Secondo il World Wildlife Fund, un terzo dell’intera produzione alimentare viene sprecato (1,3 miliardi di tonnellate vanno a male in azienda, si perdono, diventano immangiabili durante la distribuzione, o vengono gettati via nei negozi alimentari al dettaglio, ristoranti e cucine). Si tratta di circa quattro volte la quantità di cibo necessaria a sfamare le quasi 800 milioni di persone sul pianeta che sono denutrite.
I Paesi sviluppati producono grandissima quantità di rifiuti, soprattutto in virtù del fatto che il cibo è relativamente meno costoso. Gli Stati Uniti gettano via ogni anno circa 46 milioni di tonnellate di cibo, con una media di circa il 40% rappresentato da rifiuti domestici. L’Europa si classifica leggermente meglio: secondo i dati FAO, il cibo sprecato nel nostro continente potrebbe sfamare circa 200 milioni di persone. Ma lo spreco di cibo è un problema anche nei Paesi in via di sviluppo: nei Paesi a basso e medio reddito, il cibo rappresenta la percentuale maggiore della spesa, ma in questo caso, gli sprechi alimentari sono minori.
I paesi dove si spreca più cibo sono Arabia Saudita (427 kg per persona l’anno), Indonesia (300 kg), Stati Uniti (277 kg) e Emirati Arabi (169 kg).
In futuro un Index anche per le grandi città del mondo
L’Economist Intelligence Unit, insieme con la Fondazione BCFN, ha avviato anche un nuovo progetto pilota dedicato al sistema alimentare urbano che si chiamerà City Monitor.
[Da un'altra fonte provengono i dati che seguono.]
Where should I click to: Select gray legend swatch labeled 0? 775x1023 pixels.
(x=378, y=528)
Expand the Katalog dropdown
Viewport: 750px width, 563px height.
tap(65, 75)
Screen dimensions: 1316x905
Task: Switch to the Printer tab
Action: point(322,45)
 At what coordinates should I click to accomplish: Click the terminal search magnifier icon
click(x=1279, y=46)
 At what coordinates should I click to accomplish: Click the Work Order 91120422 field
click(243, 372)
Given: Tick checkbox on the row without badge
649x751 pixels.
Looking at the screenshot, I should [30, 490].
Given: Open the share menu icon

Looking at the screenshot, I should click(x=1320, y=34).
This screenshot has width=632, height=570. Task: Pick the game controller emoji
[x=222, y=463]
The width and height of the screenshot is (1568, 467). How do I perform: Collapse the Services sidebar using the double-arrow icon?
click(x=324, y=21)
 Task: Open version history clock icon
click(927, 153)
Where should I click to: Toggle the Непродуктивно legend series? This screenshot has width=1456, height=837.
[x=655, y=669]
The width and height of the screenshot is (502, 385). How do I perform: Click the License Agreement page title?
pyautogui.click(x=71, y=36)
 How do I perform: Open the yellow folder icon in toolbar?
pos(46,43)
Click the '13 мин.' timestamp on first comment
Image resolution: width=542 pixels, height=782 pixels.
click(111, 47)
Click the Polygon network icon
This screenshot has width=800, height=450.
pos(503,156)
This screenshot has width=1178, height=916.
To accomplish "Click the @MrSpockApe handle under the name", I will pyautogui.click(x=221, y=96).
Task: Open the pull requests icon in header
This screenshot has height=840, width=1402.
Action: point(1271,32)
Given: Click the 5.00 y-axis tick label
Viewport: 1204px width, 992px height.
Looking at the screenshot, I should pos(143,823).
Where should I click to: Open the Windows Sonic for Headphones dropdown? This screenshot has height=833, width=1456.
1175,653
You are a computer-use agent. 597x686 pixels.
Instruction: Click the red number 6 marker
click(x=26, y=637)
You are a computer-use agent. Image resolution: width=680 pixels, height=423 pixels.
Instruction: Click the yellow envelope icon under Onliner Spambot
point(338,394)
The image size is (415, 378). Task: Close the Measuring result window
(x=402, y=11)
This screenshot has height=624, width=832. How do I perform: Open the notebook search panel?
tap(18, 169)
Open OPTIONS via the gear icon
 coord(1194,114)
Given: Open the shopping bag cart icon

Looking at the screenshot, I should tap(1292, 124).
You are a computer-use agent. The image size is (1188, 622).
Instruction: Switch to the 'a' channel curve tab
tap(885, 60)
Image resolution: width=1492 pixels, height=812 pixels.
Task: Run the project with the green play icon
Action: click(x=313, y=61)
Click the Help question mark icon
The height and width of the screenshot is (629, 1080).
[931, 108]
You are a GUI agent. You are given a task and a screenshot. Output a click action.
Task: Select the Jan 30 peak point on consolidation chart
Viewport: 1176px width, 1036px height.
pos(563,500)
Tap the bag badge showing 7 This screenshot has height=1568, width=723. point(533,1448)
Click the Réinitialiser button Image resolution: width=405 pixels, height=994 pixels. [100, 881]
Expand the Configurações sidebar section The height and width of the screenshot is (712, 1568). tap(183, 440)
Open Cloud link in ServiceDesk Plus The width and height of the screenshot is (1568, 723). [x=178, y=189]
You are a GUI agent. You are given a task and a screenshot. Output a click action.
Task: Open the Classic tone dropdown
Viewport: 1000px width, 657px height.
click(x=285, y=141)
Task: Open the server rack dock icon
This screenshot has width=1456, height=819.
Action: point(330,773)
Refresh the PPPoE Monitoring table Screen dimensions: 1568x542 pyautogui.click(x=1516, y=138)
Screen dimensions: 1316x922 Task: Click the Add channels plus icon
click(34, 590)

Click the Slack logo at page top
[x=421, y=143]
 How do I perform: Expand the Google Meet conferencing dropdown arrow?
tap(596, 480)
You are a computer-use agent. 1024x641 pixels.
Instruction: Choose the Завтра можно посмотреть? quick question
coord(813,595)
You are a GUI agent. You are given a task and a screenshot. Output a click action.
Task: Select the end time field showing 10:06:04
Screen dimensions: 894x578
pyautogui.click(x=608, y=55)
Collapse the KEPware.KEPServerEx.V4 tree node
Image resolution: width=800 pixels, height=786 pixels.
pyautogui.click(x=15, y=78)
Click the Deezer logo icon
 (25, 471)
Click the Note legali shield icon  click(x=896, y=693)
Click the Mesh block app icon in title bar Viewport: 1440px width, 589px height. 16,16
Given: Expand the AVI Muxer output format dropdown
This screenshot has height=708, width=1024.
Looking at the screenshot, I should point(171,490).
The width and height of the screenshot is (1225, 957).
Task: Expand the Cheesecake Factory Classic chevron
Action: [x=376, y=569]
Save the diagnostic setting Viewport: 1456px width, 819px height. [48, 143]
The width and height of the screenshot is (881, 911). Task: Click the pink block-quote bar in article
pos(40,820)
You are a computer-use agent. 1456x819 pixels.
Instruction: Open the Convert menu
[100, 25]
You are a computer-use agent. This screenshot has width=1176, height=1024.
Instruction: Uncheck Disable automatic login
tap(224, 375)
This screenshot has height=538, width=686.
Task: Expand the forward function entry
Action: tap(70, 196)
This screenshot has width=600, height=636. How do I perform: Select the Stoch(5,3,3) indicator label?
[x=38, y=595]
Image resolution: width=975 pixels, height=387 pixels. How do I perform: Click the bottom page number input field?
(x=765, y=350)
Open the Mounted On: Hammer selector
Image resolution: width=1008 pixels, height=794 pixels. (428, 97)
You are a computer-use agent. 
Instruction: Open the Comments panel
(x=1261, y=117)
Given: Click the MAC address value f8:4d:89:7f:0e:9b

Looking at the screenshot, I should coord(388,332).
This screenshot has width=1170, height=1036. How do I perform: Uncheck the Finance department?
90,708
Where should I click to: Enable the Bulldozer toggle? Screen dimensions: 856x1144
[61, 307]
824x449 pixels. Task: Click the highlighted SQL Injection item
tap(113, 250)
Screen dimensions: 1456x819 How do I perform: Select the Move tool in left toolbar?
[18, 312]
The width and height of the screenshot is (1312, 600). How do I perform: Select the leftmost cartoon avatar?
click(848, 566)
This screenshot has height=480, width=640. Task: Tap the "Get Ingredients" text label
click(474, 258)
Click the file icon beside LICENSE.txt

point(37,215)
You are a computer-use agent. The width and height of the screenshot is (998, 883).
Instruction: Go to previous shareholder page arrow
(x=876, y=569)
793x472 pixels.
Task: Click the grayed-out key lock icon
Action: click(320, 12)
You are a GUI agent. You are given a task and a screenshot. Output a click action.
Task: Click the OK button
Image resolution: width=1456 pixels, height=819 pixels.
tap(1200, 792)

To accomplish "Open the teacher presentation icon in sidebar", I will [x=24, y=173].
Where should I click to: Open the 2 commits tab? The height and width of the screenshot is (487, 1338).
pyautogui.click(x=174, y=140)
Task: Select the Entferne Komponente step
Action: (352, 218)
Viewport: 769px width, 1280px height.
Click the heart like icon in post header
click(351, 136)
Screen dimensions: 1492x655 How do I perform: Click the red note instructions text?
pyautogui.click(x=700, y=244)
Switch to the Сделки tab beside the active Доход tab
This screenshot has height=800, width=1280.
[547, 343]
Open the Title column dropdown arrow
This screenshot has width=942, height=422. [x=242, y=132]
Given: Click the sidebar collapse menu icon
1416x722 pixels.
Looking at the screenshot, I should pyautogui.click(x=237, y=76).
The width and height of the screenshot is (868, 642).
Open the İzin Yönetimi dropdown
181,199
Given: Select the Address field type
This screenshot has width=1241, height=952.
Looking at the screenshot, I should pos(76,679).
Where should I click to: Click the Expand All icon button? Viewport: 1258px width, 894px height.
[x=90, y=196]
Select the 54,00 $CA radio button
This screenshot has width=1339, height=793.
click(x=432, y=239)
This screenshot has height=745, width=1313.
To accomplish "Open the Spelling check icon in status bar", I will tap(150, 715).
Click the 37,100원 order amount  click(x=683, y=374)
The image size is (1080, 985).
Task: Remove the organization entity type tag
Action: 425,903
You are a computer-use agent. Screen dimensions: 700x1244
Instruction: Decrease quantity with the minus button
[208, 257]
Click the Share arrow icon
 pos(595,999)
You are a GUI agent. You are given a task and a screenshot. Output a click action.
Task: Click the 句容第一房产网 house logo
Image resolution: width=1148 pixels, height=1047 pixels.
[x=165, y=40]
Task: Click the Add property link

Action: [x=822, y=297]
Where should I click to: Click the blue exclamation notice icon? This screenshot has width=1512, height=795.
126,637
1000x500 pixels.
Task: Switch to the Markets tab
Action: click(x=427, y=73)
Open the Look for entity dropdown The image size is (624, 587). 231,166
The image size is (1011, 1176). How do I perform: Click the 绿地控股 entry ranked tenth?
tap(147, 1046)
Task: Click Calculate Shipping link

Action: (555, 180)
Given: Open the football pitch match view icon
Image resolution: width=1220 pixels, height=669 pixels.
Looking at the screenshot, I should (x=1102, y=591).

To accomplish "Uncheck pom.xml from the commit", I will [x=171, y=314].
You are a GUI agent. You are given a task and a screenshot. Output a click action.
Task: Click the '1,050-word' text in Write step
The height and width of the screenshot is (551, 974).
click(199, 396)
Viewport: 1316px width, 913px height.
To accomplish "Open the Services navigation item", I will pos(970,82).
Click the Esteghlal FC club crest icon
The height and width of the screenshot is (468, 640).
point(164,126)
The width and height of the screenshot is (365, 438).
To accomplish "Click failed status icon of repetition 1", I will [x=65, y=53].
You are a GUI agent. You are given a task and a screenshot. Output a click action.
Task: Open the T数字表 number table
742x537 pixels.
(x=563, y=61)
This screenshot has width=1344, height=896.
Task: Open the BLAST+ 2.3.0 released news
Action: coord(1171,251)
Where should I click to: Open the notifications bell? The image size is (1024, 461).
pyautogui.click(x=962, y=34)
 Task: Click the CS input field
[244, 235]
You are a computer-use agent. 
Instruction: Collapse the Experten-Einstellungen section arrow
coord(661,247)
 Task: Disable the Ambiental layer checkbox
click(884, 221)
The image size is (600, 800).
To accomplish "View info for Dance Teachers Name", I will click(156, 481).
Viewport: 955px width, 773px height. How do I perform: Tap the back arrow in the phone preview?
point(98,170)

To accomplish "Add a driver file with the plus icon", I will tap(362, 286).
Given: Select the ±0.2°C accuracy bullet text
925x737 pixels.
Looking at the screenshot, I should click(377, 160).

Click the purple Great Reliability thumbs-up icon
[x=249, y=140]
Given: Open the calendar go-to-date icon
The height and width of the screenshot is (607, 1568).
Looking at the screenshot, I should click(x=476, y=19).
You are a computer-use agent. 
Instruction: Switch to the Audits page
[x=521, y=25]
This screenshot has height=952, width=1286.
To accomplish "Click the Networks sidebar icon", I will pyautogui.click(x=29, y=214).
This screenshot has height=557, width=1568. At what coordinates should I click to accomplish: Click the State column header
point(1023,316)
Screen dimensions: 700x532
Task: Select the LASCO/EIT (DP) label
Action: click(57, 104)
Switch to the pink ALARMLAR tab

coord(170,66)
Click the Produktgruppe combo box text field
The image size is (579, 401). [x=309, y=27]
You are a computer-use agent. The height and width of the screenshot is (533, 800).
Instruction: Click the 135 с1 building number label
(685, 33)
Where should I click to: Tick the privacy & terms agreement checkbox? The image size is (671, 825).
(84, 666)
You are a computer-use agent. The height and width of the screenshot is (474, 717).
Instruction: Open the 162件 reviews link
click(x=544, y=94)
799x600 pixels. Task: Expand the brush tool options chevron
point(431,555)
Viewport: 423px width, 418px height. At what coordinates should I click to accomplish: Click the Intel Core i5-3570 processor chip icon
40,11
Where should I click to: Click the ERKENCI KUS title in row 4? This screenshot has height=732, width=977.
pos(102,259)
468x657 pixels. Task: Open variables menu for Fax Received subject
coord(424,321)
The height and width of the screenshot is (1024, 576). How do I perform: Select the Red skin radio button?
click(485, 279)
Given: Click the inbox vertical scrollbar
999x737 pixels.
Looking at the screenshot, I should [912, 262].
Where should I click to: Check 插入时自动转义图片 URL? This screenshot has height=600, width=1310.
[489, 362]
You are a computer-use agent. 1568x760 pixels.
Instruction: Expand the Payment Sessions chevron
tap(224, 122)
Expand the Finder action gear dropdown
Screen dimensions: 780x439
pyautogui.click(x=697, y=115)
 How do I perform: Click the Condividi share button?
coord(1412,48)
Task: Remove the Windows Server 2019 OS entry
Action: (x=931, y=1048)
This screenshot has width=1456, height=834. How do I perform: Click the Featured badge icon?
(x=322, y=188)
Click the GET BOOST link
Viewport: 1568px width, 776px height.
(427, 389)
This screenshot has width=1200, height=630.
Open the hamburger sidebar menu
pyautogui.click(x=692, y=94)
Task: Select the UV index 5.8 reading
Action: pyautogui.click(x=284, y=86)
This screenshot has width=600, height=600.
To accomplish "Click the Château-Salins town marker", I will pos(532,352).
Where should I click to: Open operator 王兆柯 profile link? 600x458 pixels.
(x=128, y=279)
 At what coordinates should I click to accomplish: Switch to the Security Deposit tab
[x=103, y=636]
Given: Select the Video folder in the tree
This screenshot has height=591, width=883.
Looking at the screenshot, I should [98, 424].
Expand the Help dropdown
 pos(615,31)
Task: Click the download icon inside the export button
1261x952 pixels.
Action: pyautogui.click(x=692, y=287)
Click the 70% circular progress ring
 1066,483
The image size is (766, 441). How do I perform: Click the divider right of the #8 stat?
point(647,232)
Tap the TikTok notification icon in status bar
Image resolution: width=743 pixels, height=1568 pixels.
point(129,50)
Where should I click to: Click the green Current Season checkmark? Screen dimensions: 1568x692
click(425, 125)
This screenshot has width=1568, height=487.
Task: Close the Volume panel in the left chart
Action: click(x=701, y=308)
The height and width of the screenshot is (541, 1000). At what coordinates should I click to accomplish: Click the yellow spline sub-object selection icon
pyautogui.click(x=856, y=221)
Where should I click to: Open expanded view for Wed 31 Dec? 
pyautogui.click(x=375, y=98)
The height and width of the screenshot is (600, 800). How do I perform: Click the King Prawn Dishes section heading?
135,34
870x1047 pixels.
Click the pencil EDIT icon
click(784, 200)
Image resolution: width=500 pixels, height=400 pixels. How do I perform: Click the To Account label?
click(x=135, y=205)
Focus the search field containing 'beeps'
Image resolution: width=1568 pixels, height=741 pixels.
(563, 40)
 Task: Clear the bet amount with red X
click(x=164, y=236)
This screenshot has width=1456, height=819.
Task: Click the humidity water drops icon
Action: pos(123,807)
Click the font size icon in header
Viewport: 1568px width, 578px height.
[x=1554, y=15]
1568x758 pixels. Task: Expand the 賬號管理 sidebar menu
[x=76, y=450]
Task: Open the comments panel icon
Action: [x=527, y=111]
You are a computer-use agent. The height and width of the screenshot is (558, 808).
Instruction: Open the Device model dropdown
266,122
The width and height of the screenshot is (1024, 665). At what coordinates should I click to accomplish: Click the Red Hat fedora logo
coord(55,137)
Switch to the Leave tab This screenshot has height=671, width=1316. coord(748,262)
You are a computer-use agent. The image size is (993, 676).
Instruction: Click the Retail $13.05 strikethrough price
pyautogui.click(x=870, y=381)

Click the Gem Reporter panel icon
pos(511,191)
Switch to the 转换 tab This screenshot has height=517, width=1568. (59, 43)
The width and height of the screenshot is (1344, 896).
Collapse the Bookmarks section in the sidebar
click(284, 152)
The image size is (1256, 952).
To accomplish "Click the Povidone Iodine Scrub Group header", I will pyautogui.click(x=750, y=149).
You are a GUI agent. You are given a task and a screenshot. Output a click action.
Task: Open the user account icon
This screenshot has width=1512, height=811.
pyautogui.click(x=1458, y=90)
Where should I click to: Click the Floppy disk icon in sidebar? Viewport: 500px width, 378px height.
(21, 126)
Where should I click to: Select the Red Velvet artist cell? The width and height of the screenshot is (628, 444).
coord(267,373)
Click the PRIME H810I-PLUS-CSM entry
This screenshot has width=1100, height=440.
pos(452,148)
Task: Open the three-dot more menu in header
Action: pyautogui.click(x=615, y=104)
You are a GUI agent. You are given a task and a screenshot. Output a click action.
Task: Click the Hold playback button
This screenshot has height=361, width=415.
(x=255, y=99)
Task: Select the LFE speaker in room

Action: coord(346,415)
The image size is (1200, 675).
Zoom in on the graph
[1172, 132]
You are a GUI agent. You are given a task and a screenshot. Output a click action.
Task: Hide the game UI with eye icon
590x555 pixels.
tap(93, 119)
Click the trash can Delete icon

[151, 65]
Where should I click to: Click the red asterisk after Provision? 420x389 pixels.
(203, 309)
Questo nuovo Index è pensato per identificare una serie di indicatori con lo scopo di comprendere le dinamiche del sistema alimentare urbano, attraverso la valutazione di dati e abitudini di consumo. In questa fase iniziale, le 16 città scelte sono state selezionate sulla base della loro posizione geografica, della disponibilità dei dati e del loro impegno a implementare una politica alimentare sostenibile. Le città sono: Londra, Milano, Parigi, Toronto, Belo Horizonte, Johannesburg, Shanghai, Kyoto, Messico City, Berlino, Mosca, Tel Aviv, Dubai, San Francisco, Lagos e Mumbai.
Un premio per rappresentare i paradossi del cibo: nasce il Food Sustainability Media Award
Per mantenere viva l’attenzione del mondo sui paradossi del nostro sistema alimentare, in occasione del 7° Forum Internazionale, la Fondazione BCFN ha presentato e lanciato il Food Sustainability Media Award, concorso giornalistico internazionale, ideato in collaborazione con la Fondazione Thomson Reuters. L’obiettivo è quello di sensibilizzare i media sui grandi temi globali riguardanti il cibo: dall spreco alimentare ai cambiamenti climatici, ai diritti degli agricoltori. Il premio prevede 3 categorie di concorso – giornalismo scritto, video e fotografia – e andrà a chi saprà meglio rappresentare i paradossi del cibo, oltre a proporre soluzioni su come combatterli.